How do I ensure my colors work for colorblind users?

Run your palette through colorblind simulators like Coblis or Chrome DevTools vision deficiency emulator. Ensure sufficient contrast between functional elements (buttons, links, states). Don't rely solely on color to convey information - pair it with icons, text labels, patterns, or different shapes. About 8% of men have red-green colorblindness, so test that combination especially carefully.

Should I include neutral colors in my core palette?

Absolutely - neutrals are essential, not optional. They handle text, backgrounds, borders, disabled states, and all the subtle UI elements that make interfaces usable. Most professional palettes dedicate 40-50% of their system to neutrals because they let your brand colors shine without competing for attention. Include at least 4-5 shades from light to dark.

Can I mix warm and cool colors?

Absolutely, and it often improves hierarchy. Warm colors (reds, oranges, yellows) naturally grab attention and feel energetic, while cool colors (blues, greens, purples) recede and feel calming. Use this contrast strategically - maybe cool blues for your primary brand color and warm orange for CTAs. Just make sure one temperature dominates so the palette still feels cohesive.

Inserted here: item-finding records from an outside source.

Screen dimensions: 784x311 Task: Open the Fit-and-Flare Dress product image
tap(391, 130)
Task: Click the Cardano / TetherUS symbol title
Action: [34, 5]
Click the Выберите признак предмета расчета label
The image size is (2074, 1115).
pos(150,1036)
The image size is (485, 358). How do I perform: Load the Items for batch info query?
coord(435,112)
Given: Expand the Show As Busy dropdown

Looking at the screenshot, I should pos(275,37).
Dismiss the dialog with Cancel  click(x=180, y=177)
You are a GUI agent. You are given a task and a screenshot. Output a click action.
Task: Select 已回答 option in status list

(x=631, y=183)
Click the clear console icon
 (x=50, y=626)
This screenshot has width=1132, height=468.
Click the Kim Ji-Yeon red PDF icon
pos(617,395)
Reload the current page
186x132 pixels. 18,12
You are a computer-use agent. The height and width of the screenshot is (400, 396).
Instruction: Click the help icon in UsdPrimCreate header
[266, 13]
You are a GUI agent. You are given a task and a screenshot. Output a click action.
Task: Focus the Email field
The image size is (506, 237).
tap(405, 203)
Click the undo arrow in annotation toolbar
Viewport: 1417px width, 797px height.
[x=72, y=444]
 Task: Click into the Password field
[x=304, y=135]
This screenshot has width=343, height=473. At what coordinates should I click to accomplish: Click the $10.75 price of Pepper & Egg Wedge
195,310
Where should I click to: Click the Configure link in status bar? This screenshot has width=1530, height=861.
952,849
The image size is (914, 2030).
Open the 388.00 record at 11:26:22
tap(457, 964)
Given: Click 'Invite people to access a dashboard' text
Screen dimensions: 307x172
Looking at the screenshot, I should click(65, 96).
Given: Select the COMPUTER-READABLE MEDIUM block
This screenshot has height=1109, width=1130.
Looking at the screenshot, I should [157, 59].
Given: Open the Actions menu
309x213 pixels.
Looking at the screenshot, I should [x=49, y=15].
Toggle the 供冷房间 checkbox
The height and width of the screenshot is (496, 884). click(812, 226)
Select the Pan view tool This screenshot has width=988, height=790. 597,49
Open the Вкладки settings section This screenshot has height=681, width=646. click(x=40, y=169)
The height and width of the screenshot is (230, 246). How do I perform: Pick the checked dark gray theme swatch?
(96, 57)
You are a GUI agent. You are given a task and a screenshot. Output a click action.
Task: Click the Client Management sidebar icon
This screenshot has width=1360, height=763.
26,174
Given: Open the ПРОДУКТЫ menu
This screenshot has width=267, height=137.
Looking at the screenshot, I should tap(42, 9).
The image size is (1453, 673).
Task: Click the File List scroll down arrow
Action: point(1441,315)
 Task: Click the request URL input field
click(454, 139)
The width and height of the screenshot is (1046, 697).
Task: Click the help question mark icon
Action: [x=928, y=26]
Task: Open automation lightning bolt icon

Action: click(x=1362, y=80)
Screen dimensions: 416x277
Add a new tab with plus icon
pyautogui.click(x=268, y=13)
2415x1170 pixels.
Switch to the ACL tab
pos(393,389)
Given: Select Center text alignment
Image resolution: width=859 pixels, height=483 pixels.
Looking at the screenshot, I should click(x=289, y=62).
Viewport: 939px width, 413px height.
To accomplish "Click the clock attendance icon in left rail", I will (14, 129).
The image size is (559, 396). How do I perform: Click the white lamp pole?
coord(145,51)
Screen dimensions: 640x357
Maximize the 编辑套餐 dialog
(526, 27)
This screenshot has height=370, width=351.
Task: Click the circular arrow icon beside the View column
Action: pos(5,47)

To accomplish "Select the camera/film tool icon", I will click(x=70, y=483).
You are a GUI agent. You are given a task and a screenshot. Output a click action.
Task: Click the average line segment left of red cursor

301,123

How often should brands update their color palettes?

Major brands rarely change core colors because consistency builds recognition - Coca-Cola hasn't touched their red in decades. However, expanding your palette with seasonal variations or adding tints and shades for digital products is totally normal. If your brand feels dated after 5-10 years, consider subtle refinement (adjusting saturation or lightness) rather than complete overhaul. Evolution beats revolution.